Energy stored in electric field and work done to change a charge configuration I had read a problem where a point charge is placed at the center of a thin grounded conducting shell. The energy for removing the shell off to infinity was asked. It was calculated by using the following expression for energy stored in the electric field, before and after, and subtracting them.

Is the energy in some charge configuration only stored in the electric field? For example, is the energy required to move one positive charge in the presence of another given by the difference in the energy stored in the field before and after?
 A: 
Is the energy in some charge configuration only stored in the electric field? For example, is the energy required to move one positive charge in the presence of another given by the difference in the energy stored in the field before and after?

Yes and no.
We do have to define electromagnetic energy as the energy of the fields, not, as in Newtonian mechanics, in terms of potential energies that depend on the instantaneous positions of particles relative to other particles. If we tried the Newtonian approach for E&M, it would fail because we have radiation.

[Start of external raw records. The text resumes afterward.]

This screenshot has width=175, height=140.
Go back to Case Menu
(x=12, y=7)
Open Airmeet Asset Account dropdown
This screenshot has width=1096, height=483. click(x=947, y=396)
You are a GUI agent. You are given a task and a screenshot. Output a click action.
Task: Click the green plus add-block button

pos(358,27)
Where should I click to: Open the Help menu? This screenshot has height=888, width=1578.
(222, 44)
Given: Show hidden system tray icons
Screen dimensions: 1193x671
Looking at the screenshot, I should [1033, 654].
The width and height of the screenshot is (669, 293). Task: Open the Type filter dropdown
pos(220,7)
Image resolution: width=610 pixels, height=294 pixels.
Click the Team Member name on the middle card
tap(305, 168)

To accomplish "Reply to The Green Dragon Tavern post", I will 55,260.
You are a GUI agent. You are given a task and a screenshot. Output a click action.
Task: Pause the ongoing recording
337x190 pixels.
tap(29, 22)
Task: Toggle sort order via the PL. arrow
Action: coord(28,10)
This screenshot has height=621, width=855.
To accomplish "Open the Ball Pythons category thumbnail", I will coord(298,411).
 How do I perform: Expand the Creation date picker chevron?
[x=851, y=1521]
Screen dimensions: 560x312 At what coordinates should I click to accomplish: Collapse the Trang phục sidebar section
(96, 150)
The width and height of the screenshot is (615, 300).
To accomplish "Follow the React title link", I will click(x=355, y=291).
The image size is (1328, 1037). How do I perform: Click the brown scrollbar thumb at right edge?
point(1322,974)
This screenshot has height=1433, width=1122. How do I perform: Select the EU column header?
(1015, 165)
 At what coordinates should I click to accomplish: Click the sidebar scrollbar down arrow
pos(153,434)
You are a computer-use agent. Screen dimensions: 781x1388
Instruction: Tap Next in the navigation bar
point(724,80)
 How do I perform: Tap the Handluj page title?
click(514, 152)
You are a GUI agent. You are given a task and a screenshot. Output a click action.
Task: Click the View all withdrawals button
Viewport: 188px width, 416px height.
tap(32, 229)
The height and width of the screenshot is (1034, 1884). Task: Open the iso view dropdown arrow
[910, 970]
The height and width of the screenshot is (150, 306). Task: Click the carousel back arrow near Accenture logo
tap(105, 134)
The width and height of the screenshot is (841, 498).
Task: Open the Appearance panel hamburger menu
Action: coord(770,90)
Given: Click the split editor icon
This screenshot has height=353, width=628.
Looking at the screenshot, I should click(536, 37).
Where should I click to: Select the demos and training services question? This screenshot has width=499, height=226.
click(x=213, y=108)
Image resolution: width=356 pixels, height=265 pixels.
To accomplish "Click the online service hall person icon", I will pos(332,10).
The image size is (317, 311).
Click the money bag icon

However, it's easy to come up with examples where calculating the energy in the fields doesn't actually work either. For example, suppose we put a point charge in a uniform field. Then we have two problems: (1) The energy is infinite. (2) By translational symmetry, the energy can't depend on the charge's position.
Difficulties of type #1 can be approached as follows. Let object 1 have electric field $\textbf{E}_1$ and let there be some other electric field $\textbf{E}_0$, which we can say without too much loss of generality is fixed. Then the total energy depends on $\int (\textbf{E}_0+\textbf{E}_1)^2 dv$, but if we only care about the dependence on how object 1 is translated or rotated, then we can just calculate the part that varies, which is $\int 2\textbf{E}_0\cdot\textbf{E}_1 dv$. If we take the point charge to be the limiting case of a sphere with radius $r\rightarrow0$, then this interaction energy converges in that limit.
Sometimes a trick that works for issues of type #2 is to artificially introduce a boundary, e.g., make the uniform field be created by a parallel plate capacitor of finite thickness.
A: It is true that the energy stored in a given system of charges is stored in its electric field.  
However, it is difficult to calculate the work done in moving one positive charge in the presence of another in terms of difference in energy stored in the electric field, as the electric field energy of a point charge diverges as we approach it.